WHAT IS REQUIRED = Transcribe the full listing below, reproducing every line character for character.

(Collection entries)
◆ ◆ ◆ ◆ ◆

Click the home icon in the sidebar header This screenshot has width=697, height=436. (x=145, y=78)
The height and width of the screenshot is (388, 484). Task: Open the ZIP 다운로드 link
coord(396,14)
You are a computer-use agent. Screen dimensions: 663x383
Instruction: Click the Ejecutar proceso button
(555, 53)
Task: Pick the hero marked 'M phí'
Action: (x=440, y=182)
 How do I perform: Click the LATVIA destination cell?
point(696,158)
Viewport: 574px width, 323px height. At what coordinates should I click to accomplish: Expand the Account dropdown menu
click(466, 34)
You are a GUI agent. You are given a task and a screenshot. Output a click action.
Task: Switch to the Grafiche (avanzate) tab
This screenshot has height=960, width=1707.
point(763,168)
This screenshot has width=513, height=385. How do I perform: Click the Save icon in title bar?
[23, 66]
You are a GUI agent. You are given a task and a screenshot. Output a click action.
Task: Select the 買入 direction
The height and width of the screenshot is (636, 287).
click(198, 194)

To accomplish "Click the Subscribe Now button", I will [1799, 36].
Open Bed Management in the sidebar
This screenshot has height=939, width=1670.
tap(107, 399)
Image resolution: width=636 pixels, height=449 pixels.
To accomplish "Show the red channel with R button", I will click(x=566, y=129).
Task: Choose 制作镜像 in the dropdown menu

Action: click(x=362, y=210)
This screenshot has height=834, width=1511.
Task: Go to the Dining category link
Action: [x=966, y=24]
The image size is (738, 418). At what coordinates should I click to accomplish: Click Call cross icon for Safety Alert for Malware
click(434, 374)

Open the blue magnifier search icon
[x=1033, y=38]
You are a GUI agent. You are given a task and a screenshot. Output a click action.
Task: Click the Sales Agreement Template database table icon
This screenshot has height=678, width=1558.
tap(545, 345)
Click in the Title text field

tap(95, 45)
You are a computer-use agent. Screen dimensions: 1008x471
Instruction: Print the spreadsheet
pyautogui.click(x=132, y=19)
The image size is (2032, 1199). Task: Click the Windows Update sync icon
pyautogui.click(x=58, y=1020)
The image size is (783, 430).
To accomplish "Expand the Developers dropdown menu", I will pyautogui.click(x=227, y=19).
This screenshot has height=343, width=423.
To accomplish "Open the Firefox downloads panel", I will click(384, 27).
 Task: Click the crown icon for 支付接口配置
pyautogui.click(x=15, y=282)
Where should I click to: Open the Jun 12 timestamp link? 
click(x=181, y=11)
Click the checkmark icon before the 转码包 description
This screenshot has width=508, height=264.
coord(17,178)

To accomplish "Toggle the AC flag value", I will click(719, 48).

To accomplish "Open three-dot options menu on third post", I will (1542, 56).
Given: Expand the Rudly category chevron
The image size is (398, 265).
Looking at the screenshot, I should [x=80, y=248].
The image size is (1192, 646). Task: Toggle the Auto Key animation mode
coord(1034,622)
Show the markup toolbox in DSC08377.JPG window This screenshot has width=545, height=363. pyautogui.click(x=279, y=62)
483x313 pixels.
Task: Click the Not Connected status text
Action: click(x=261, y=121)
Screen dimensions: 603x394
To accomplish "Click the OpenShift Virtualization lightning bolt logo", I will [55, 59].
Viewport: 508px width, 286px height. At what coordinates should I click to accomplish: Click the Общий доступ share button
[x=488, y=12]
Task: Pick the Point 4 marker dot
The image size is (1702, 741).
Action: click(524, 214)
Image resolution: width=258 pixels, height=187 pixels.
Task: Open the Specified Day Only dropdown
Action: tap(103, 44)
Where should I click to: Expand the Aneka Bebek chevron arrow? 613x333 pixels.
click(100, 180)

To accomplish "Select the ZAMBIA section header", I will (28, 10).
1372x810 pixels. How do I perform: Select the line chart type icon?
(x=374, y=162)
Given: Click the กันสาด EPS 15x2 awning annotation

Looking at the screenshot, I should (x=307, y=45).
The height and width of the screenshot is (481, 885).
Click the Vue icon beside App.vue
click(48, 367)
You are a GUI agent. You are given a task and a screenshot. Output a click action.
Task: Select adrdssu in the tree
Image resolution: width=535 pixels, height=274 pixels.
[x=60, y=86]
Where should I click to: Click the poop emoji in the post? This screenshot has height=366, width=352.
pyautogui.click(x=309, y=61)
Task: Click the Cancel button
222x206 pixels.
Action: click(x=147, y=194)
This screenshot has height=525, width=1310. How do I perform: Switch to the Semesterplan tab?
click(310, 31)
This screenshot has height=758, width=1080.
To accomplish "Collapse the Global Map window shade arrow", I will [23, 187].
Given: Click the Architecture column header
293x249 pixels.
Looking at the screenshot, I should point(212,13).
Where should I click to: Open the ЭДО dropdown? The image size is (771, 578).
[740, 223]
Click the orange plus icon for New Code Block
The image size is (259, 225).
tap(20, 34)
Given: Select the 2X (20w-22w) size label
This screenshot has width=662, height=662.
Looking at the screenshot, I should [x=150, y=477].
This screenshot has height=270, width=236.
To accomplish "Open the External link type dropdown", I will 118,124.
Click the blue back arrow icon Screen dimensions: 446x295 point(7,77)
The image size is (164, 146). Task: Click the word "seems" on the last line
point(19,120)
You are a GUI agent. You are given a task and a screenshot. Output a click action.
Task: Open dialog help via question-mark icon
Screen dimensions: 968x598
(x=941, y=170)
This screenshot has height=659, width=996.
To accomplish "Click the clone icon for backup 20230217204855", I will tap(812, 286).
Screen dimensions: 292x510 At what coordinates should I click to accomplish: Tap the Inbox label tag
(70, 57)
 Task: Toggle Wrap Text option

◆ ◆ ◆ ◆ ◆

RESULT FOR THIS TASK =
Click the home icon in the sidebar header This screenshot has width=697, height=436. (x=145, y=78)
The height and width of the screenshot is (388, 484). Task: Open the ZIP 다운로드 link
coord(396,14)
You are a computer-use agent. Screen dimensions: 663x383
Instruction: Click the Ejecutar proceso button
(555, 53)
Task: Pick the hero marked 'M phí'
Action: (x=440, y=182)
 How do I perform: Click the LATVIA destination cell?
point(696,158)
Viewport: 574px width, 323px height. At what coordinates should I click to accomplish: Expand the Account dropdown menu
click(466, 34)
You are a GUI agent. You are given a task and a screenshot. Output a click action.
Task: Switch to the Grafiche (avanzate) tab
This screenshot has height=960, width=1707.
point(763,168)
This screenshot has width=513, height=385. How do I perform: Click the Save icon in title bar?
[23, 66]
You are a GUI agent. You are given a task and a screenshot. Output a click action.
Task: Select the 買入 direction
The height and width of the screenshot is (636, 287).
click(198, 194)

To accomplish "Click the Subscribe Now button", I will [1799, 36].
Open Bed Management in the sidebar
This screenshot has height=939, width=1670.
tap(107, 399)
Image resolution: width=636 pixels, height=449 pixels.
To accomplish "Show the red channel with R button", I will click(x=566, y=129).
Task: Choose 制作镜像 in the dropdown menu

Action: click(x=362, y=210)
This screenshot has height=834, width=1511.
Task: Go to the Dining category link
Action: [x=966, y=24]
The image size is (738, 418). At what coordinates should I click to accomplish: Click Call cross icon for Safety Alert for Malware
click(434, 374)

Open the blue magnifier search icon
[x=1033, y=38]
You are a GUI agent. You are given a task and a screenshot. Output a click action.
Task: Click the Sales Agreement Template database table icon
This screenshot has height=678, width=1558.
tap(545, 345)
Click in the Title text field

tap(95, 45)
You are a computer-use agent. Screen dimensions: 1008x471
Instruction: Print the spreadsheet
pyautogui.click(x=132, y=19)
The image size is (2032, 1199). Task: Click the Windows Update sync icon
pyautogui.click(x=58, y=1020)
The image size is (783, 430).
To accomplish "Expand the Developers dropdown menu", I will pyautogui.click(x=227, y=19).
This screenshot has height=343, width=423.
To accomplish "Open the Firefox downloads panel", I will click(384, 27).
 Task: Click the crown icon for 支付接口配置
pyautogui.click(x=15, y=282)
Where should I click to: Open the Jun 12 timestamp link? 
click(x=181, y=11)
Click the checkmark icon before the 转码包 description
This screenshot has width=508, height=264.
coord(17,178)

To accomplish "Toggle the AC flag value", I will click(719, 48).

To accomplish "Open three-dot options menu on third post", I will (1542, 56).
Given: Expand the Rudly category chevron
The image size is (398, 265).
Looking at the screenshot, I should [x=80, y=248].
The image size is (1192, 646). Task: Toggle the Auto Key animation mode
coord(1034,622)
Show the markup toolbox in DSC08377.JPG window This screenshot has width=545, height=363. pyautogui.click(x=279, y=62)
483x313 pixels.
Task: Click the Not Connected status text
Action: click(x=261, y=121)
Screen dimensions: 603x394
To accomplish "Click the OpenShift Virtualization lightning bolt logo", I will [55, 59].
Viewport: 508px width, 286px height. At what coordinates should I click to accomplish: Click the Общий доступ share button
[x=488, y=12]
Task: Pick the Point 4 marker dot
The image size is (1702, 741).
Action: click(524, 214)
Image resolution: width=258 pixels, height=187 pixels.
Task: Open the Specified Day Only dropdown
Action: tap(103, 44)
Where should I click to: Expand the Aneka Bebek chevron arrow? 613x333 pixels.
click(100, 180)

To accomplish "Select the ZAMBIA section header", I will (28, 10).
1372x810 pixels. How do I perform: Select the line chart type icon?
(x=374, y=162)
Given: Click the กันสาด EPS 15x2 awning annotation

Looking at the screenshot, I should (x=307, y=45).
The height and width of the screenshot is (481, 885).
Click the Vue icon beside App.vue
click(48, 367)
You are a GUI agent. You are given a task and a screenshot. Output a click action.
Task: Select adrdssu in the tree
Image resolution: width=535 pixels, height=274 pixels.
[x=60, y=86]
Where should I click to: Click the poop emoji in the post? This screenshot has height=366, width=352.
pyautogui.click(x=309, y=61)
Task: Click the Cancel button
222x206 pixels.
Action: click(x=147, y=194)
This screenshot has height=525, width=1310. How do I perform: Switch to the Semesterplan tab?
click(310, 31)
This screenshot has height=758, width=1080.
To accomplish "Collapse the Global Map window shade arrow", I will [23, 187].
Given: Click the Architecture column header
293x249 pixels.
Looking at the screenshot, I should point(212,13).
Where should I click to: Open the ЭДО dropdown? The image size is (771, 578).
[740, 223]
Click the orange plus icon for New Code Block
The image size is (259, 225).
tap(20, 34)
Given: Select the 2X (20w-22w) size label
This screenshot has width=662, height=662.
Looking at the screenshot, I should [x=150, y=477].
This screenshot has height=270, width=236.
To accomplish "Open the External link type dropdown", I will 118,124.
Click the blue back arrow icon Screen dimensions: 446x295 point(7,77)
The image size is (164, 146). Task: Click the word "seems" on the last line
point(19,120)
You are a GUI agent. You are given a task and a screenshot. Output a click action.
Task: Open dialog help via question-mark icon
Screen dimensions: 968x598
(x=941, y=170)
This screenshot has height=659, width=996.
To accomplish "Click the clone icon for backup 20230217204855", I will tap(812, 286).
Screen dimensions: 292x510 At what coordinates should I click to accomplish: Tap the Inbox label tag
(70, 57)
 Task: Toggle Wrap Text option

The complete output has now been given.